Les résultats de leurs recherches ont été acceptés pour publication à une conférence phare sur la sécurité informatique, et le Centre national suisse de cybersécurité (NCSC) a attribué un numéro CVE (Common Vulnerabilities and Exposures). C'est la première fois qu'une identification CVE est émise par le NCSC en Suisse (voir encadré ci-dessous). Sur une échelle de 0 à 10, la gravité de la vulnérabilité a été évaluée à 9.

La faiblesse des DRAM

«Un problème sous-jacent bien connu des DRAM s'appelle Rowhammer et est connu depuis plusieurs années», explique Kaveh Razavi. Le Rowhammer est une attaque qui exploite une faiblesse fondamentale des mémoires DRAM modernes. DRAM est l'abréviation de Dynamic Random Access Memory (mémoire vive dynamique), où dynamique signifie que toutes les données qui y sont stockées sont volatiles et doivent être rafraîchies assez souvent - en fait, plus de dix fois par seconde. En effet, les puces DRAM n'utilisent qu'une seule paire condensateur-transistor pour stocker et accéder à un bit d'information.
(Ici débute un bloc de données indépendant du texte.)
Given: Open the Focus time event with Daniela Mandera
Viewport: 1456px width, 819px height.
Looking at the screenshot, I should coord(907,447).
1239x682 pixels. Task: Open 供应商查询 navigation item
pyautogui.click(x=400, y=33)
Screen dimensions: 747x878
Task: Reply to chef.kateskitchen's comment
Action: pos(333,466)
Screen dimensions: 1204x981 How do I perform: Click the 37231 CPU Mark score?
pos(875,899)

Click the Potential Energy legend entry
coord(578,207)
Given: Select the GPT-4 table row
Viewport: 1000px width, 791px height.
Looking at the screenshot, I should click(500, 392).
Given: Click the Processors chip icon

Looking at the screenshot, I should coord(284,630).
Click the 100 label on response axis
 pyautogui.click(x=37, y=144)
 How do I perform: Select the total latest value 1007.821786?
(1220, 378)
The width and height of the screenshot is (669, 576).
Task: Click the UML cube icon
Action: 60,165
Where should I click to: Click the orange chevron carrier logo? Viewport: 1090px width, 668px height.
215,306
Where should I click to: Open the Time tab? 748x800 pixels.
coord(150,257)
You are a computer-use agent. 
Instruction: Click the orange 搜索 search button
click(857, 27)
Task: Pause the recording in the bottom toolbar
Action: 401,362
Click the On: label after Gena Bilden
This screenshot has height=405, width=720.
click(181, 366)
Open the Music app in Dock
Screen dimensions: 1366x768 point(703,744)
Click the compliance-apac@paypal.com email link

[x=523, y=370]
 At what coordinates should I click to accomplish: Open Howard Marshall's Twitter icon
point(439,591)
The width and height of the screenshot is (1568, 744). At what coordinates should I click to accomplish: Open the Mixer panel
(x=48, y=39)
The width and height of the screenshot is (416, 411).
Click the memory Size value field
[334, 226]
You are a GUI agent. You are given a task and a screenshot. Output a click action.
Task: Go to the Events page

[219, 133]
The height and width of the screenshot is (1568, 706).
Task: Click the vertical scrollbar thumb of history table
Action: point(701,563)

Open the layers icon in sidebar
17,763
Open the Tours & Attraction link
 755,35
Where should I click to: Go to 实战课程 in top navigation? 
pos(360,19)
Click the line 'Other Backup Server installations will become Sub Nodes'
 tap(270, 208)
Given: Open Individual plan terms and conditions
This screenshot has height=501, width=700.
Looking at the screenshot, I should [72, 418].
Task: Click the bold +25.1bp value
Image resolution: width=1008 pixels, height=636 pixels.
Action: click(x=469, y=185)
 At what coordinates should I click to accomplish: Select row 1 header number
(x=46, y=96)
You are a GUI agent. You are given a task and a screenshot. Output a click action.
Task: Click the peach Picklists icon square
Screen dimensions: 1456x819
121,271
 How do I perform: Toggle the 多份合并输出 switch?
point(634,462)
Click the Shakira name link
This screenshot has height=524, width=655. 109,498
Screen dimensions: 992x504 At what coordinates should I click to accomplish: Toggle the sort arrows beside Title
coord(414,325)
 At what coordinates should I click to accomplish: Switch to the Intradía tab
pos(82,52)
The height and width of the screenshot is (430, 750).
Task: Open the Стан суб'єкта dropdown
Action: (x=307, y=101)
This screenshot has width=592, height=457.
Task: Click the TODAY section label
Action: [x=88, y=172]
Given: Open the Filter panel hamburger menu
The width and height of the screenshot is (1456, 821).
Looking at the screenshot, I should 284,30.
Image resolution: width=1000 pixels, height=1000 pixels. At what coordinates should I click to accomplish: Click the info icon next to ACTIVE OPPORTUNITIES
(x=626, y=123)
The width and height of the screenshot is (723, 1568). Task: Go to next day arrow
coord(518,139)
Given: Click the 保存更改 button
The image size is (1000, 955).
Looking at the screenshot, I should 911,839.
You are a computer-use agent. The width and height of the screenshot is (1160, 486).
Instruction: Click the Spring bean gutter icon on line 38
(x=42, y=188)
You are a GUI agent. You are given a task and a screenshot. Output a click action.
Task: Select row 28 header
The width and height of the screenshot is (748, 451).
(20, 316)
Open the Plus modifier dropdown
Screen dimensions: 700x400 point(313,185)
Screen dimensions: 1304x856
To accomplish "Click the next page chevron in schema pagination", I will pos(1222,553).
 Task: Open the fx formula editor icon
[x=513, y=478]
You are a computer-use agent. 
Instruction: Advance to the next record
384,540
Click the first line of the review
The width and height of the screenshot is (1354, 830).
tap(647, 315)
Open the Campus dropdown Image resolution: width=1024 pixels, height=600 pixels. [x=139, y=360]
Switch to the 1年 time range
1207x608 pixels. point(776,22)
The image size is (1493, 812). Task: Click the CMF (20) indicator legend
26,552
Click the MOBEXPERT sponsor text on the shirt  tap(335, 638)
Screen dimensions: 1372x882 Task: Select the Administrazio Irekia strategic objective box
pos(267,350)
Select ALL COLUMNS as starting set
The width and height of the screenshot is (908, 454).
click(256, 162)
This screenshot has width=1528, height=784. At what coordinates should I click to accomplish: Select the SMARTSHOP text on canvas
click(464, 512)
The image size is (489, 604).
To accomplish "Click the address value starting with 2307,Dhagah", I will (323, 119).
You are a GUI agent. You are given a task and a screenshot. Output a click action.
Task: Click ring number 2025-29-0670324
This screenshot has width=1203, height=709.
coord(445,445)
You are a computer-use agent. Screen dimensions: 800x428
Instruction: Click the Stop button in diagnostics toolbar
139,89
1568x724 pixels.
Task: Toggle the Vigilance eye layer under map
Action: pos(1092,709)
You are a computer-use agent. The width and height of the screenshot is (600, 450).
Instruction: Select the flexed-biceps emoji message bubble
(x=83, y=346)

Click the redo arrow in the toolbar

Les condensateurs perdent de la charge au fil du temps, et lorsqu'ils en perdent trop, l'ordinateur ne sait plus si la valeur du bit stocké était «1» (ce qui peut correspondre à une charge élevée) ou «0» (charge faible). De plus, chaque fois qu'une ligne de mémoire est activée pour être lue ou écrite (les bits sont disposés en damier, en lignes et en colonnes), les courants qui circulent à l'intérieur de la puce peuvent provoquer une fuite de charge plus rapide des condensateurs des lignes voisines.

Problème non résolu

«C'est une conséquence inévitable de l'augmentation constante de la densité des composants électroniques sur les puces DRAM», explique Patrick Jattke, doctorant dans le groupe de Kaveh Razavi au Département des technologies de l'information et du génie électrique. Cela signifie qu'en activant de manière répétée une ligne de mémoire (l'agresseur), une attaquante ou un attaquant peut induire des erreurs de bits dans une ligne voisine, également appelée ligne victime. Cette erreur binaire peut alors, en principe, être exploitée pour accéder à des zones restreintes du système informatique, sans avoir recours à une quelconque vulnérabilité logicielle.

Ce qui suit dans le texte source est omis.